EXERCISE PROMPT:
Please output the section of the listing below that opens with the line containing "Viewport: 1167px width, 525px height." and closes with the line containing "Given: Click the white Color swatch field", exactly and with nothing else.
· · ·
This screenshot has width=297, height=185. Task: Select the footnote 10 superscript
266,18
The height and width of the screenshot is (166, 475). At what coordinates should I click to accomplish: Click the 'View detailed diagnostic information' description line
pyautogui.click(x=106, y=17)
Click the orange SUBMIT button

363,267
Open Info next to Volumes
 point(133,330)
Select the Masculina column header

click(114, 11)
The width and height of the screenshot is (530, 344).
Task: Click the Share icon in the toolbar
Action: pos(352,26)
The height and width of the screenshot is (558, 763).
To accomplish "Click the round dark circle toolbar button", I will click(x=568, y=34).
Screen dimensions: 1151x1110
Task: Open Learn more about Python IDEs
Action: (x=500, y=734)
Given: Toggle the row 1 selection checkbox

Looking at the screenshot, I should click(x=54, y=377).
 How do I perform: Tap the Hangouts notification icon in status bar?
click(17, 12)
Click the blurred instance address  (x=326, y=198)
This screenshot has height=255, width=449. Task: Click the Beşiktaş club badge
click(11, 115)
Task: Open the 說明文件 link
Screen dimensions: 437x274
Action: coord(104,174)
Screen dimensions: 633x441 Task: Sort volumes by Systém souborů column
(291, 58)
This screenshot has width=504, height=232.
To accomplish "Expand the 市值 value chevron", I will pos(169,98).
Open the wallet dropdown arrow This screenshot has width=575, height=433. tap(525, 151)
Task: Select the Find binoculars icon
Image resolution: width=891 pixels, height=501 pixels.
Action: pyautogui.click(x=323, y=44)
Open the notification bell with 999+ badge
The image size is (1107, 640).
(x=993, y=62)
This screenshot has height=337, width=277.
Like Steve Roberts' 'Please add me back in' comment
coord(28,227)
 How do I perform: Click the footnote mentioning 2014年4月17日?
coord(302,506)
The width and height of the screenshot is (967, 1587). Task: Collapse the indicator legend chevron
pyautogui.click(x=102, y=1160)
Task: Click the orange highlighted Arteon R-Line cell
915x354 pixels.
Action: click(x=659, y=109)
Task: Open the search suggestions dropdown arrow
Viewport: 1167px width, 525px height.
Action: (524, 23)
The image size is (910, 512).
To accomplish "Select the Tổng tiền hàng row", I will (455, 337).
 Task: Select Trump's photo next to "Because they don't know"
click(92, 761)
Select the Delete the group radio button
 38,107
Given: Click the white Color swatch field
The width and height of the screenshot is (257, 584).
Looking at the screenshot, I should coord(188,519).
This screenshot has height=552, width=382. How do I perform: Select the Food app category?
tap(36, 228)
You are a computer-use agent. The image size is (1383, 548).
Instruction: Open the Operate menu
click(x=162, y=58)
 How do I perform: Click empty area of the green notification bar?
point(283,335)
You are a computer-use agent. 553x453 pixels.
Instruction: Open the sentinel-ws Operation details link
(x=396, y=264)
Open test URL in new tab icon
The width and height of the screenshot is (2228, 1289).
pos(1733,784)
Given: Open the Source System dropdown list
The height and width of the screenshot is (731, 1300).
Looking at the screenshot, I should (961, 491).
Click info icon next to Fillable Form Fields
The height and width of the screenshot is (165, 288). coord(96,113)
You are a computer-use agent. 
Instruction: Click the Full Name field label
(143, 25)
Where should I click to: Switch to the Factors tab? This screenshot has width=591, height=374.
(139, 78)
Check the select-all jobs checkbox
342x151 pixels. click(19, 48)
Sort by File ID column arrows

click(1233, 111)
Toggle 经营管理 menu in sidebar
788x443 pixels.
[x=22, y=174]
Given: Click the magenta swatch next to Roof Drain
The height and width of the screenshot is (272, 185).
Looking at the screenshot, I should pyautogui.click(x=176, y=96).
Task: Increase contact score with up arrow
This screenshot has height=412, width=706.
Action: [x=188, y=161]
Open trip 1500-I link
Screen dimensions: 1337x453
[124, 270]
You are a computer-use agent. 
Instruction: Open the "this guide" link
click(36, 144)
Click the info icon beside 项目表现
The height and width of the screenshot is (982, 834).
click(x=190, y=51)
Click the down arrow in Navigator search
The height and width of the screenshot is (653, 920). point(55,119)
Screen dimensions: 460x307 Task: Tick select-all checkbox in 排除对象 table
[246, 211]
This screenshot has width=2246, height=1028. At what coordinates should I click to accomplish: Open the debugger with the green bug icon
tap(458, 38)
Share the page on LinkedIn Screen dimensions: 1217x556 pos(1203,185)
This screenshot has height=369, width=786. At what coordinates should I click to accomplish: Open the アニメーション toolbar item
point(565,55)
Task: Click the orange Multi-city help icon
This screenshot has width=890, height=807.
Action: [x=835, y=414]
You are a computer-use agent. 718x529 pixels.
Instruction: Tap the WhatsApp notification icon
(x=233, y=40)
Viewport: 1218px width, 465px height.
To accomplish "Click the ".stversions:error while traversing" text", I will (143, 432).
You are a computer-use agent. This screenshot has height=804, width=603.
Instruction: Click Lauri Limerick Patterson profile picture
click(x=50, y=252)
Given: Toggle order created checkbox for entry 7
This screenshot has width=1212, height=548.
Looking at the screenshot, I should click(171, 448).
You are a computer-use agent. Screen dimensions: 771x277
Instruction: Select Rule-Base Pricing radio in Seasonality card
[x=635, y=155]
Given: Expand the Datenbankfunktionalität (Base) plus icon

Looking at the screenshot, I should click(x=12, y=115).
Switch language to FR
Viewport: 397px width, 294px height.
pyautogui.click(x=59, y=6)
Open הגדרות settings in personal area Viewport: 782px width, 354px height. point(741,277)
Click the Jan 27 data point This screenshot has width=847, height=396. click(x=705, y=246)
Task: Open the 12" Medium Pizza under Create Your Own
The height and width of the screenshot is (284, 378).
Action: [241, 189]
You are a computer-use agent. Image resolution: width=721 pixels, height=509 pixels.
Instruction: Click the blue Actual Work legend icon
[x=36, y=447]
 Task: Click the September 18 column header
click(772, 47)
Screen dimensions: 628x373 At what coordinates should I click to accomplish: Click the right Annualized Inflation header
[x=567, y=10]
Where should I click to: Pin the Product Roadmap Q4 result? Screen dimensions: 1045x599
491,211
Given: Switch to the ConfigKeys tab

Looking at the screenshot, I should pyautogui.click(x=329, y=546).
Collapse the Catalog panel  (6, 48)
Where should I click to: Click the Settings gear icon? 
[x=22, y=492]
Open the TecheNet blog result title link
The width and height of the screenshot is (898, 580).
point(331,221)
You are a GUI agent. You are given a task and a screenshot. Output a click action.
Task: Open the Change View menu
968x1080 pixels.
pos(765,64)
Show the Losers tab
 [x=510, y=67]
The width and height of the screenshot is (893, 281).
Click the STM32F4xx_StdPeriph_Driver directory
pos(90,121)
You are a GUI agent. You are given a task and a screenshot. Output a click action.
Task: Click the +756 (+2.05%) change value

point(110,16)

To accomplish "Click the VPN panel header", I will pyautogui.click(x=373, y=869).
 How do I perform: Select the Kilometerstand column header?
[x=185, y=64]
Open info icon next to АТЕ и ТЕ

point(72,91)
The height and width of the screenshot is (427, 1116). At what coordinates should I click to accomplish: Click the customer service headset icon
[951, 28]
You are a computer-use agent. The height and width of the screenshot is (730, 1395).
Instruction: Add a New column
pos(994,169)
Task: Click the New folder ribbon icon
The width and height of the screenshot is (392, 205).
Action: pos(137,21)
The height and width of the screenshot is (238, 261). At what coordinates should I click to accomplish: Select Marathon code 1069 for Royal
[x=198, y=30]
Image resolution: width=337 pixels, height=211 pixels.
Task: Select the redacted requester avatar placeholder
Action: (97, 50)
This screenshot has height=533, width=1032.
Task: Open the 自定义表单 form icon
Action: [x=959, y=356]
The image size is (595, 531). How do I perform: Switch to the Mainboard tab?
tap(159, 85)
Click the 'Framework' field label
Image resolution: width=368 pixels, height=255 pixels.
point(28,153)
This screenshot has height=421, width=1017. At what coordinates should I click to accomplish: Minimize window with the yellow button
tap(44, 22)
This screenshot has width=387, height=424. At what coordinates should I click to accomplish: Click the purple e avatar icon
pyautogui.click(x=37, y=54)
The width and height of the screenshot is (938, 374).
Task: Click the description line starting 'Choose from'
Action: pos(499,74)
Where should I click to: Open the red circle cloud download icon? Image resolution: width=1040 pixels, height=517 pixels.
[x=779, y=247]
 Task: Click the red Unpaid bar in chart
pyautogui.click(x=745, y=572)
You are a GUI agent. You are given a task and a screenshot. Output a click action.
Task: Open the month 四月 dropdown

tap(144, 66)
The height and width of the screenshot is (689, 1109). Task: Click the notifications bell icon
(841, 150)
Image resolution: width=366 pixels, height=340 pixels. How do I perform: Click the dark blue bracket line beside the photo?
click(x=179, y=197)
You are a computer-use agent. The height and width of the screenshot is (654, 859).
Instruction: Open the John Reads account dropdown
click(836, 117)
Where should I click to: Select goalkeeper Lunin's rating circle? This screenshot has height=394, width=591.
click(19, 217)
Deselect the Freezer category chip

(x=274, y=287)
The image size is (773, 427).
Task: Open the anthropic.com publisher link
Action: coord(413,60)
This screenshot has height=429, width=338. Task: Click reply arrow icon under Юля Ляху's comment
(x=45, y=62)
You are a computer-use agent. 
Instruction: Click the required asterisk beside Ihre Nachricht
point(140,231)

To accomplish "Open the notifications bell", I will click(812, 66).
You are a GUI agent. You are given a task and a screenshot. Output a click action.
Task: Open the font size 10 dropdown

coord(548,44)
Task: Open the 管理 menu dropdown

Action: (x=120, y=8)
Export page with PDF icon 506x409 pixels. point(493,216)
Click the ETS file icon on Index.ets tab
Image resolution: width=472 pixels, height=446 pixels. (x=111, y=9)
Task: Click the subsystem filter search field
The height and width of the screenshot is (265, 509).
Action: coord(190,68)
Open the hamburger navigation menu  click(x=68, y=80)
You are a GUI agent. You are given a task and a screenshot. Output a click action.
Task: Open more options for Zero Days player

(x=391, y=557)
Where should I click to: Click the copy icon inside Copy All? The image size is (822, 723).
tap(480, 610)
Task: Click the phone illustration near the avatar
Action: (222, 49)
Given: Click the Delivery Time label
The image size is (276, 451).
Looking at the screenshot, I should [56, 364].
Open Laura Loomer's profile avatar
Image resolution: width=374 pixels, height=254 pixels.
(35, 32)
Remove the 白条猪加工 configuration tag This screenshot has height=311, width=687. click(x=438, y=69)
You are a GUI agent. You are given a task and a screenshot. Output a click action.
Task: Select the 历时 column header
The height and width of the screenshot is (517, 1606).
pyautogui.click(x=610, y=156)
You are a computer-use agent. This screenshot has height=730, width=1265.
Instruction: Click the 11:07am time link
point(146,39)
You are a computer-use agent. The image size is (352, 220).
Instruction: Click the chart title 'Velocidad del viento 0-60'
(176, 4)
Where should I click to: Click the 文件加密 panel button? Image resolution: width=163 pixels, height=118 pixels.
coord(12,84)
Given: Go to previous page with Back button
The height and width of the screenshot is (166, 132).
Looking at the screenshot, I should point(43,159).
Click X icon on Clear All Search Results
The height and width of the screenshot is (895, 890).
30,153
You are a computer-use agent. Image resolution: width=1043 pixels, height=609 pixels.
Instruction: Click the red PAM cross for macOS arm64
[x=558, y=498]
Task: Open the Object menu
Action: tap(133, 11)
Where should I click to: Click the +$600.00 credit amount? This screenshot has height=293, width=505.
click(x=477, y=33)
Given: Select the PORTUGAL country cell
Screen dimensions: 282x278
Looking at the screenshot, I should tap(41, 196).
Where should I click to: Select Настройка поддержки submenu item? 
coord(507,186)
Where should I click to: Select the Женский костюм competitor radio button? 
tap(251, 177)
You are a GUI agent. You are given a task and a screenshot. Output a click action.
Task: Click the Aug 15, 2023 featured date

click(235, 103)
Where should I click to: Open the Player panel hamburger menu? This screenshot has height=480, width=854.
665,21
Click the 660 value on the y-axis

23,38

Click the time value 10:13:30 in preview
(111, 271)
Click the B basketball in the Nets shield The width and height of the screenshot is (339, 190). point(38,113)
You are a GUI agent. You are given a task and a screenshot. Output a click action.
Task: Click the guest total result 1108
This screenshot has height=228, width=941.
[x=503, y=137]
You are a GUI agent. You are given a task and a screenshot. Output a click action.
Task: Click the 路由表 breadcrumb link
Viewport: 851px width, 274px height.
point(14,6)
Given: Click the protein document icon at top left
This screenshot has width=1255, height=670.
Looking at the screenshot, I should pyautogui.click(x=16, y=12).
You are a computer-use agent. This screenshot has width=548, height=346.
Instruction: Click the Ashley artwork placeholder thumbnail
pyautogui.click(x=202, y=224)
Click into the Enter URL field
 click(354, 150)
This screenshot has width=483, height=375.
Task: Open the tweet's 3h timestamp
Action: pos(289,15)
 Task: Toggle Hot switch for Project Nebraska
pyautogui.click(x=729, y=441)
· · ·
SOLUTION:
Viewport: 1167px width, 525px height.
Action: (524, 23)
The image size is (910, 512).
To accomplish "Select the Tổng tiền hàng row", I will (455, 337).
 Task: Select Trump's photo next to "Because they don't know"
click(92, 761)
Select the Delete the group radio button
 38,107
Given: Click the white Color swatch field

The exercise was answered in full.